Do You Have to Claim a 401(k) Loan on Your Taxes?
A 401(k) loan isn't taxable income if you follow the rules, but defaulting or leaving your job with a balance can trigger taxes and penalties.
A 401(k) loan isn't taxable income if you follow the rules, but defaulting or leaving your job with a balance can trigger taxes and penalties.
A 401(k) loan that follows IRS rules is not taxable income, and you do not report it on your tax return. The IRS treats a compliant plan loan as a debt obligation, not a distribution, so the borrowed amount never shows up on Form 1040. Problems start only when you break the repayment rules or leave your job with an unpaid balance. At that point, part or all of the loan converts into a taxable distribution that hits you with income tax and potentially a 10% early withdrawal penalty.
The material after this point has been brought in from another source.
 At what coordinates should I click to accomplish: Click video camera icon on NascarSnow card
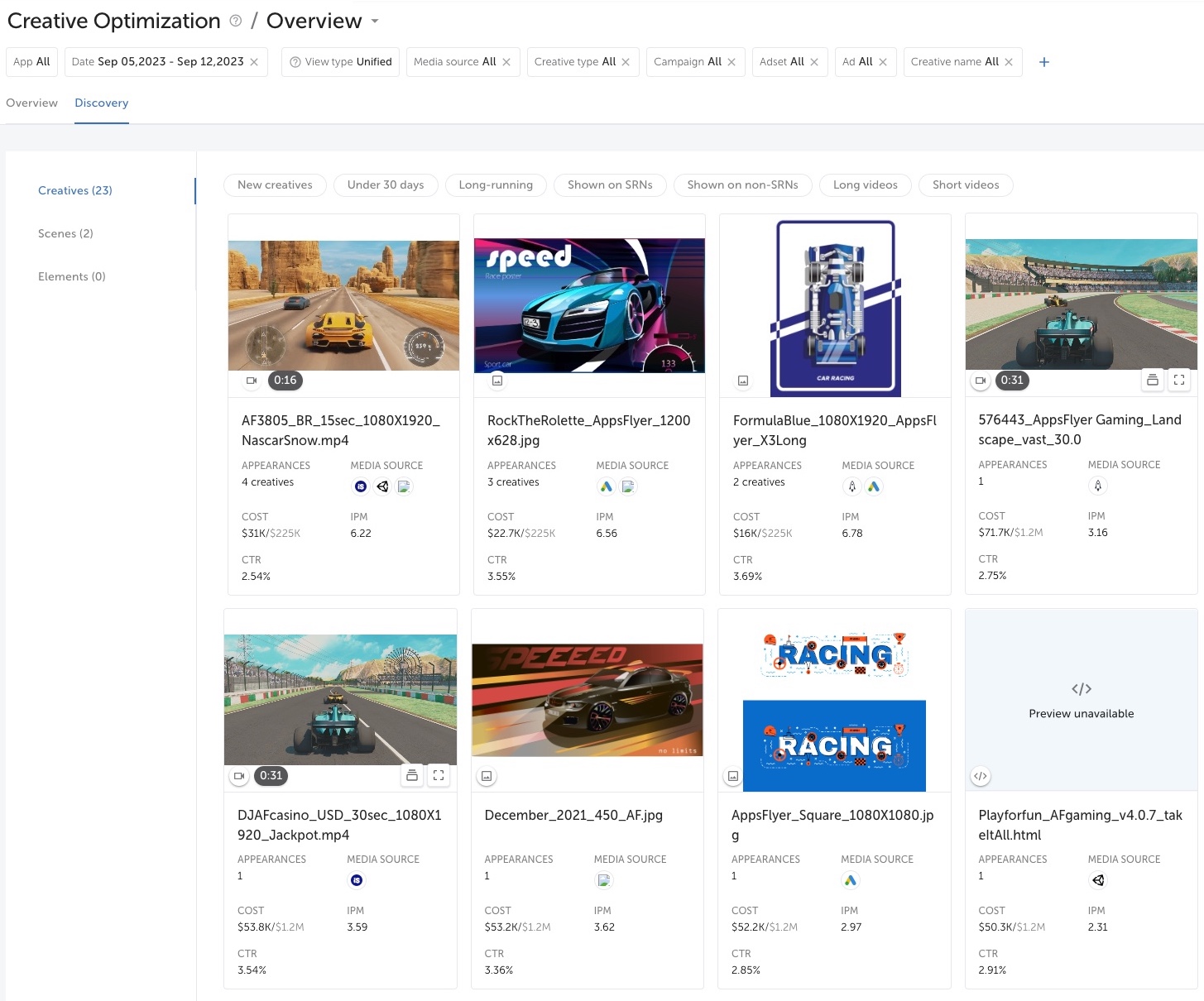[x=252, y=381]
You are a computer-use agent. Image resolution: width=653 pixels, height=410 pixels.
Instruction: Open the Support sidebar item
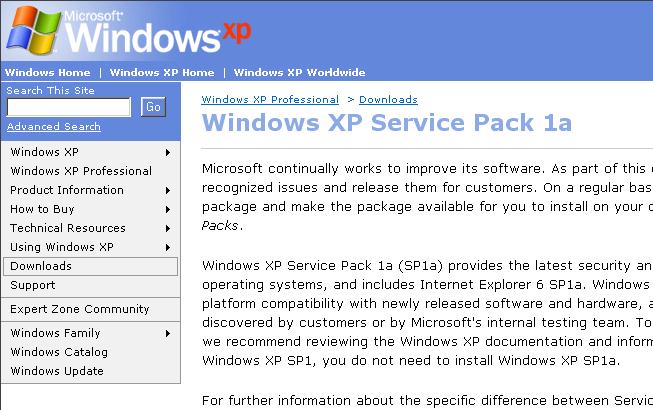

When you borrow from your 401(k) and repay on schedule, the IRS views the transaction the same way it views any other loan: you received money you’re obligated to pay back, so there’s no economic gain to tax. No Form 1099-R gets issued, no taxable income gets reported, and the 10% early withdrawal penalty doesn’t apply. The loan proceeds simply move from your retirement account to your bank account and then flow back through payroll deductions over time.1Internal Revenue Service. Considering a Loan From Your 401(k) Plan?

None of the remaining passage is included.